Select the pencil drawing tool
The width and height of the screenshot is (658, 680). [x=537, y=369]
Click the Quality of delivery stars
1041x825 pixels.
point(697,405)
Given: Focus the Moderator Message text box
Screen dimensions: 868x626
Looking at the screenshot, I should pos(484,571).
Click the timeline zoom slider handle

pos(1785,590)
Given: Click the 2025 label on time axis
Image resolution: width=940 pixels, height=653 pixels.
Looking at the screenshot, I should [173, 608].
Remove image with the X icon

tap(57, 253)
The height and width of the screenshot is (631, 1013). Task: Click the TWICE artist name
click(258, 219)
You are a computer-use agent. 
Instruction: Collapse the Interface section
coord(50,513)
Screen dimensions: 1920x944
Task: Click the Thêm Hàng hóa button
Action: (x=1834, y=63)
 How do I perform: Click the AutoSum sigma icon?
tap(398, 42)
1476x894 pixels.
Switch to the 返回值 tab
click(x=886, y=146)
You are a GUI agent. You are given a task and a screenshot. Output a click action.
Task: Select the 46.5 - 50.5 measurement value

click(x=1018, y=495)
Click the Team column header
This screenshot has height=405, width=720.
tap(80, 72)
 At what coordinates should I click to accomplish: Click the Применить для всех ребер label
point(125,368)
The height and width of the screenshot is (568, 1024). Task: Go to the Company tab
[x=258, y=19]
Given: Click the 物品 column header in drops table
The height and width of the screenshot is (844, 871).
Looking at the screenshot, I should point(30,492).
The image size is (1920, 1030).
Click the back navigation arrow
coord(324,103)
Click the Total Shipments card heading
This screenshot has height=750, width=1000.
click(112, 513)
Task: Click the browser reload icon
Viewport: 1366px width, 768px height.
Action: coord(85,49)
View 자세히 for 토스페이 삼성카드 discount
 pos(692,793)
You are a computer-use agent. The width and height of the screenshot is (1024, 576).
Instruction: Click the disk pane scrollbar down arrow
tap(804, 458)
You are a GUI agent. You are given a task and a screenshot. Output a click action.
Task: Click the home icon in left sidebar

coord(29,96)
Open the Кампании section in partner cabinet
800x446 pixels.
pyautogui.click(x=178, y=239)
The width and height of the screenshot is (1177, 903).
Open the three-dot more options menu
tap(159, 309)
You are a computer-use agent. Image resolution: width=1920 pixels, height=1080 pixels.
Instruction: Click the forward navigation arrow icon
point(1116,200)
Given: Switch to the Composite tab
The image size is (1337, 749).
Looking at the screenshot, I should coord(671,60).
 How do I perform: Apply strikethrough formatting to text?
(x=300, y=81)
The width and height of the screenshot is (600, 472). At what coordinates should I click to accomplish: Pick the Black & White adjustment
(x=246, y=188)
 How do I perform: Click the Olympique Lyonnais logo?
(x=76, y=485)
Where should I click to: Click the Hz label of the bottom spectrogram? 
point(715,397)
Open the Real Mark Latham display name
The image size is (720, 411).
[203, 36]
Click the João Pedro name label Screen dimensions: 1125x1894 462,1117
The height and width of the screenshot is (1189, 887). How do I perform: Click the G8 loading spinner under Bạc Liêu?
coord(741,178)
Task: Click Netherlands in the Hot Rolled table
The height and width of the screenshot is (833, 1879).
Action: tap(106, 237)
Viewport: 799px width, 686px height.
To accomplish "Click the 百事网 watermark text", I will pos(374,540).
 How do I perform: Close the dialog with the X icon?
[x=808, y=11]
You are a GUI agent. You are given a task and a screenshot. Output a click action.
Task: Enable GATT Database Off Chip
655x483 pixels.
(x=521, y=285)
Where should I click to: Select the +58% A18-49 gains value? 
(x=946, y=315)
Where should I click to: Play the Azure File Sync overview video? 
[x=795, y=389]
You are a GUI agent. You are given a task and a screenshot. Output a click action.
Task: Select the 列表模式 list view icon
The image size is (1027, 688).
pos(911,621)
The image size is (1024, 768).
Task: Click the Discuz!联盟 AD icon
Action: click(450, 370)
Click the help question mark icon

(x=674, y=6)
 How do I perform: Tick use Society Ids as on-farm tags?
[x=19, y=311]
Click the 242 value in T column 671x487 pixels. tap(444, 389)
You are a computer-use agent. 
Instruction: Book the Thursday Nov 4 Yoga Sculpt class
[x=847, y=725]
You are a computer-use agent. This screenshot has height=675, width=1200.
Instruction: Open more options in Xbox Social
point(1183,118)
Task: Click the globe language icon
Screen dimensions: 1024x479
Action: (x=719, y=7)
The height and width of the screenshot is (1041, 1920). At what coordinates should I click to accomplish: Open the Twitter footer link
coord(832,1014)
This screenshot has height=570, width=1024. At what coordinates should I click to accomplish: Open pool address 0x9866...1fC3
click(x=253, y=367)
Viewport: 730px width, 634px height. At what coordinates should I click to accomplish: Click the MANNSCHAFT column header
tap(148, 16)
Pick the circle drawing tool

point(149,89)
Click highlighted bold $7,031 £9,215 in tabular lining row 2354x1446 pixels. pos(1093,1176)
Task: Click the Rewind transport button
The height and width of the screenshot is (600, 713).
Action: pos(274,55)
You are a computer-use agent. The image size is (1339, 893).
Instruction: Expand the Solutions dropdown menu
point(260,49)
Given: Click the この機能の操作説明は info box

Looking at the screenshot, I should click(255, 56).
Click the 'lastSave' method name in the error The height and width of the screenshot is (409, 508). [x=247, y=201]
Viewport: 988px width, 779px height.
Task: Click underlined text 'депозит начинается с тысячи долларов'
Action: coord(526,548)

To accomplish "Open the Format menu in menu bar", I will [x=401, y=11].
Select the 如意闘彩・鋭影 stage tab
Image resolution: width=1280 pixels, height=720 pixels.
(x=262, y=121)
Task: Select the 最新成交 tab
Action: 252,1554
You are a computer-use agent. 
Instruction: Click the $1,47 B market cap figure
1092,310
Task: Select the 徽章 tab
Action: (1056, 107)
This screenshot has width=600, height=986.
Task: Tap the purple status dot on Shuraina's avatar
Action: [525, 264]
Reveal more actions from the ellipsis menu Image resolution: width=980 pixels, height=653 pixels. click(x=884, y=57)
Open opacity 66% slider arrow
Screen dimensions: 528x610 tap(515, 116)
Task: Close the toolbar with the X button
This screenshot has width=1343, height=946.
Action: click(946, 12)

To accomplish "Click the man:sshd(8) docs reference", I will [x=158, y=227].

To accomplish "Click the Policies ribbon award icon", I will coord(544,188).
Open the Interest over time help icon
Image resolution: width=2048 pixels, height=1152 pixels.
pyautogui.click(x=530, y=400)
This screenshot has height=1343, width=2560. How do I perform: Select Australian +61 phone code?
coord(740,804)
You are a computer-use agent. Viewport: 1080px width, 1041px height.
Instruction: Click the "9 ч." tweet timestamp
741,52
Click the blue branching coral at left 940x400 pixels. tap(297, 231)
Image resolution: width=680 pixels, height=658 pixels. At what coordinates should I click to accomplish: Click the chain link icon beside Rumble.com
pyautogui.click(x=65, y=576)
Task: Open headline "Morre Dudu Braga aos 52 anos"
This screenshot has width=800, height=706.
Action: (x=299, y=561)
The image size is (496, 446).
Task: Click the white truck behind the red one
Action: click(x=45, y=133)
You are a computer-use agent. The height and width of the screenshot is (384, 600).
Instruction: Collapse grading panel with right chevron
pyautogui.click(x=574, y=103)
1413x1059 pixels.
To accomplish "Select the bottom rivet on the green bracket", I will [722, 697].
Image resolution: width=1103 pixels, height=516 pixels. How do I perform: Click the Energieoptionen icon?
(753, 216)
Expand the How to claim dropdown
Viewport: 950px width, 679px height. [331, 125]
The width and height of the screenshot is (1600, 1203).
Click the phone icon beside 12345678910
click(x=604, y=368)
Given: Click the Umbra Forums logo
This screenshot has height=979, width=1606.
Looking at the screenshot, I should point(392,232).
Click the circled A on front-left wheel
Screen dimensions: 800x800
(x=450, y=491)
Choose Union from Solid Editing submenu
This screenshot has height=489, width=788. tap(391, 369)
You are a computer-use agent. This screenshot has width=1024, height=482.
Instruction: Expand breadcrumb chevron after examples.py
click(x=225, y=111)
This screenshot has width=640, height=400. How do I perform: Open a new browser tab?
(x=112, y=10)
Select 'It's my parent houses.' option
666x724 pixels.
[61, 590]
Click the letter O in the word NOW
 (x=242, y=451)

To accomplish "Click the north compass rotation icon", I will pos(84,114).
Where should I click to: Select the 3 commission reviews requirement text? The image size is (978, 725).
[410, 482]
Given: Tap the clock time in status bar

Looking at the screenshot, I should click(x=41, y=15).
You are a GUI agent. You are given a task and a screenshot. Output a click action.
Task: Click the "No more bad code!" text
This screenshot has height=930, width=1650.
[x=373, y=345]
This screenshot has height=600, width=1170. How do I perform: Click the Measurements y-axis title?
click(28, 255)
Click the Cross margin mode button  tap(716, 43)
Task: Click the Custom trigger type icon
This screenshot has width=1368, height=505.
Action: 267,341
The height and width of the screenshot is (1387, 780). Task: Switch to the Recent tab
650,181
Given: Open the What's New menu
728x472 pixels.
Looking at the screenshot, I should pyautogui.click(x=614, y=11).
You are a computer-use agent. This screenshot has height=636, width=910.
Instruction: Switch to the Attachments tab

ABOUT THIS TASK:
Copy out the range of lines above starting at the line with "Where should I click to: Click" and ending at the line with "Task: Click Netherlands", exactly and including both.

PROBLEM SOLUTION:
Where should I click to: Click the Hz label of the bottom spectrogram? 
point(715,397)
Open the Real Mark Latham display name
The image size is (720, 411).
[203, 36]
Click the João Pedro name label Screen dimensions: 1125x1894 462,1117
The height and width of the screenshot is (1189, 887). How do I perform: Click the G8 loading spinner under Bạc Liêu?
coord(741,178)
Task: Click Netherlands in the Hot Rolled table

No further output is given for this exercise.